Homeowners anxious for spring and the sweet taste of home grown raspberries attended the University of Illinois Extension, Kankakee County Growing Raspberries program in Bourbonnais on Tuesday, January 21, 2020. Enthusiastic participants learned all about the best practices for selecting, planting, growing and harvesting raspberries from Dr. James Theuri, Extension Educator in Small Farms/Local Foods and Holly Froning, Program Coordinator Agriculture and Natural Resources.
Raspberries and blackberries (Rubus species) belong to the bramble (rose) family, whose members have prickly shoots (canes), although some members of the blackberry species are thornless. Although raspberries are known for their sweetness, the class participants also learned that these tiny fruits have great nutritional value. 100 grams/3.5 ounces of raspberries contain no fat, no sodium, 60 g calories, 180 mg potassium, 5 g sugar, 15 g carbohydrate (8 g dietary fiber), minerals (calcium, iron, magnesium) and Vitamins A, C, D--truly a great choice for the health-conscious.

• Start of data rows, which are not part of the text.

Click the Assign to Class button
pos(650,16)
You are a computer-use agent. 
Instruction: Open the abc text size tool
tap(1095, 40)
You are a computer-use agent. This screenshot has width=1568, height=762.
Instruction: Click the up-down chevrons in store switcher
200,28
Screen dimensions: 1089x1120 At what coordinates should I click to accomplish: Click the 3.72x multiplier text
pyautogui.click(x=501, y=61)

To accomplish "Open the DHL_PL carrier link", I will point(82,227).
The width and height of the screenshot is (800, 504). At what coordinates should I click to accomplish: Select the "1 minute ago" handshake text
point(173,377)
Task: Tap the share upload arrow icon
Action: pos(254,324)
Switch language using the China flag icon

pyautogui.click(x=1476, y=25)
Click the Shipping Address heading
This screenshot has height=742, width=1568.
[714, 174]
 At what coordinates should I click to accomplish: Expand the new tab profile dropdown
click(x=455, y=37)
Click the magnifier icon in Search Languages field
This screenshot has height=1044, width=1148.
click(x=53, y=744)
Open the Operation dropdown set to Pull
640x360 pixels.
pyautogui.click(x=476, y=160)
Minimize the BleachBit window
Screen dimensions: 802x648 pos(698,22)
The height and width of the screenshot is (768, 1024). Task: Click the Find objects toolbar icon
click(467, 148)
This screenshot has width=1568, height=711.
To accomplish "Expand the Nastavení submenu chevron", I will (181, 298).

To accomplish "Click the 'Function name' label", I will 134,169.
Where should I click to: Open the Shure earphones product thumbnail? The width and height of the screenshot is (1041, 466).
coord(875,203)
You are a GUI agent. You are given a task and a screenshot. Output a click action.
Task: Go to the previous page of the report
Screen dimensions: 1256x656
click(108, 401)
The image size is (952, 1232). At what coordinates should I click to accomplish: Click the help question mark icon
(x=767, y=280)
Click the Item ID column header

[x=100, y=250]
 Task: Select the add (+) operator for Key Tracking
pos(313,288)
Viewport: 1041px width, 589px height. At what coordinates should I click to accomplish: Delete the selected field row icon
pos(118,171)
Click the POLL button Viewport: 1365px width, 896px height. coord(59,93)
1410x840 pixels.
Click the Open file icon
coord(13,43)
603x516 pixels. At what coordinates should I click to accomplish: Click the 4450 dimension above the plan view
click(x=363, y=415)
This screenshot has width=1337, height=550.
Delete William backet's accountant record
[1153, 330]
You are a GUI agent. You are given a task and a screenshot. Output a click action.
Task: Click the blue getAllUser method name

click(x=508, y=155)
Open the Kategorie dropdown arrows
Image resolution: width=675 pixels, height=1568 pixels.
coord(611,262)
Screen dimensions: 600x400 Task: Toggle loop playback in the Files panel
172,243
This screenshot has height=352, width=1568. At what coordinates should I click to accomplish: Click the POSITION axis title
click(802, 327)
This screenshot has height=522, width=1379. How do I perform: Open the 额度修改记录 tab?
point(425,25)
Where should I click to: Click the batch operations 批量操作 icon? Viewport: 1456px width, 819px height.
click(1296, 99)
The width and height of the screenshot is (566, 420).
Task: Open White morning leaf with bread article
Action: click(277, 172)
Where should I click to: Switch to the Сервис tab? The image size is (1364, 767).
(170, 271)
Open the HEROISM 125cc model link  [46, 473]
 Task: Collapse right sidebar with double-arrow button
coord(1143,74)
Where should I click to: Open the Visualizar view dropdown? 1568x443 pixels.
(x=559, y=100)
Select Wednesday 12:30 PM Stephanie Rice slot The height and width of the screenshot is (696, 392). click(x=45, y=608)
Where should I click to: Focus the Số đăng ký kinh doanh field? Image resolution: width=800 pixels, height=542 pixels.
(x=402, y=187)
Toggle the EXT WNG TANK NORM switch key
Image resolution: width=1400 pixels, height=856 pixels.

Topics in this informational workshop focused on best practices for growing raspberries in the home landscape/small scale. Participants learned all aspects of growing raspberries-- plant selection, soil preparation, correct planting, ongoing fertilization, irrigation, pruning, disease and insect issues, harvest and storage. The garden area requires proper preparation of ground to a depth of two feet, fertilized as recommended, and soil acidity (pH) amended to 5.5 to 6.0. This should be done well ahead of planting time. Seedlings should be planted properly, watered optimally (no overhead irrigation, to avoid fungal disease development). Plants should be trellised, and harvesting done in a timely manner to avoid insect pest invasion. After harvest, pruning of canes that are spent, damaged, diseased, rubbing with another, should be done. It keeps the plants vigorous, healthy and highly productive.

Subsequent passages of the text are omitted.